Modern Workplace: While adaptive changes can alleviate burnout, the ultimate goal is a workplace filled with purpose, meaning, and joy. Every adaptive approach should have this broader vision as a core driver. In our consulting and chaplaincy agency, we believe that the workplace deserves purpose, meaning, and joy. Pat Lencioni, an organizational health practitioner, describing miserable jobs, says, “It’s the one you dread going to and can’t wait to leave. It’s the one that saps your energy even when you’re not busy. It’s the one that makes you go home at the end of the day with less enthusiasm and more cynicism than you had when you left in the morning.”  Low morale is that feeling of misery at work where people feel disengaged and disregarded. Joy is the deep feeling of engagement, deep purpose, and a sense of meaning that contributes to the common good.
5. Deeper Identity
John the Baptist had the courage to claim his true identity and reject being labeled as someone he was not.
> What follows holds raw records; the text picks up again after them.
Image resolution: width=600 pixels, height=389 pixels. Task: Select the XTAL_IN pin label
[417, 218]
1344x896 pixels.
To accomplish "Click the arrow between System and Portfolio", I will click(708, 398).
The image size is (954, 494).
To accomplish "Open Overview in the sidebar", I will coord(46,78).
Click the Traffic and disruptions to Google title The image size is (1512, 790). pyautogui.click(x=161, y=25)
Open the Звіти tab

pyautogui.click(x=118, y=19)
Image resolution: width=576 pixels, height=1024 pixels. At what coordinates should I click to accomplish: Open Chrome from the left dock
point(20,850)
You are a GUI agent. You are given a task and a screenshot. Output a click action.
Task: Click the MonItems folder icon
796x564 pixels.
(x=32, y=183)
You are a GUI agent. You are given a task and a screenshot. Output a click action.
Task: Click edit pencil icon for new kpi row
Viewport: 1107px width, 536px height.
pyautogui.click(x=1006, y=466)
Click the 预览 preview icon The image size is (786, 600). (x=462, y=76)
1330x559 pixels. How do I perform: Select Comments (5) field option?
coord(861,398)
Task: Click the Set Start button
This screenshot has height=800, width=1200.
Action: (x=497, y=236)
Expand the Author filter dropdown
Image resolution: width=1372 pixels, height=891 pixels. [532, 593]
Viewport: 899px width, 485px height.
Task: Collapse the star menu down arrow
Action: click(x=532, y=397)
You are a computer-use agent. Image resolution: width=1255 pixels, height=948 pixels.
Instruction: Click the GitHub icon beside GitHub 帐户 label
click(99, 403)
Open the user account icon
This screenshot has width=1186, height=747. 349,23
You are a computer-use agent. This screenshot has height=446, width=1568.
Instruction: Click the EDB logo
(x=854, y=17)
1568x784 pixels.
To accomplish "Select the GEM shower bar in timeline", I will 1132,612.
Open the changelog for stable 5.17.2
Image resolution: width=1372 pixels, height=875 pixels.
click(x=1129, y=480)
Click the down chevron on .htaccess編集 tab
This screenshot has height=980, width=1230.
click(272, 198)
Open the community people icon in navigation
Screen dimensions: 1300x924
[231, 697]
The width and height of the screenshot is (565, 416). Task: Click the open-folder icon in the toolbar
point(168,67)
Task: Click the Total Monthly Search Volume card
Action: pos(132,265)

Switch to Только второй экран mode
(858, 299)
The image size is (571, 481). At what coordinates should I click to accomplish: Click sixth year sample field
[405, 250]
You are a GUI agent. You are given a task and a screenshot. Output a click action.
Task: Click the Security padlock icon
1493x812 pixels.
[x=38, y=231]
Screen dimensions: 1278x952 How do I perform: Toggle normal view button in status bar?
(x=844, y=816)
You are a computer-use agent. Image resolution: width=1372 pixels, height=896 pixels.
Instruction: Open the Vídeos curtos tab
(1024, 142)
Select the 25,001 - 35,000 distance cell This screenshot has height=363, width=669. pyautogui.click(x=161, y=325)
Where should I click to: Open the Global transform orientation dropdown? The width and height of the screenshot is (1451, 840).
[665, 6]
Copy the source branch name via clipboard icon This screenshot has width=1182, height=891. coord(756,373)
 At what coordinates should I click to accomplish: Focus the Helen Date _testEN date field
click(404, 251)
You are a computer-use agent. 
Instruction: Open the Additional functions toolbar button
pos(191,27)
It seems that when people feel anxious, they may take liberties to mistake their true identity. John the Baptist worked through his sense of vocation and said “I am not the Messiah . . . . I am the voice of one calling in the wilderness . . .” (John 1:20, 23). Joy is claiming who we truly are and the courage to self-differentiate enough to keep our egos in check. He recognized that his role was to prepare the way for the greater good, the Messiah who would come and break the power of sin and death. In John 1:19-21, John the Baptist asserts who he is not: I Am Not The Messiah, Elijah, or the Prophet. But then he says in verses 22-28 that he is a Voice in the Wilderness, I Am a Baptizer in Water, and I Am Unworthy to Untie His Sandals. John’s joy was to point others to the true Giver of joy.
Modern Workplace: In the workplace, we sometimes overfunction by wearing too many roles and identities. We put too much pressure on ourselves and others to be running “one hundred” at all times. We have a bit of a savior complex, not understanding our true nature and identity as beloved children of God. We can over-emphasize our positional power or wish we had more authority to effect change.
Adaptive Approaches Can Lead to Advent Joy
The Advent theme of joy, connected with John the Baptist’s proactive and adaptive approaches, serves as a needed reminder for the modern workplace. As John prepared the way for greater joy in Christ, so too can workplaces pave the way for purpose, meaning, and joy. We long for workplace environments that attend to symptoms of burnout and create systems that cultivate deep joy. Through adaptive shifts, the joy promised in Advent can become a lived reality for many in the work world.
By using an adaptive approach within the context of Advent and John the Baptist’s actions, we can draw deep and meaningful parallels that highlight the potential for profound change and joyous renewal in the workplace. We keep watch and actively await the coming of Christ as the source of joy in our places of work. May Christ illuminate our hearts and minds as we seek creative ways to cultivate joy.
 Bolsinger, Tod E. 2020. Tempered Resilience Study Guide: 8 Sessions on Becoming an Adaptive Leader. Downers Grove, IL: InterVarsity Press.
 Osterhaus, James P, Joseph M Jurkowski, and Todd Hahn. 2005. Thriving through Ministry Conflict: By Understanding Your Red and Blue Zones. Grand Rapids, Mich.: Zondervan.
 Bruner, Frederick Dale, and Frederick Dale Bruner. 2012. The Gospel of John: A Commentary. Grand Rapids, Mich.: W.B. Eerdmans Pub.
 Lencioni, Patrick. 2016. The Truth About Employee Engagement: A Fable About Addressing the Three Root Causes of Job Misery (First edition.) First ed. San Francisco, CA: Jossey-Bass & Pfeiffer/Wiley.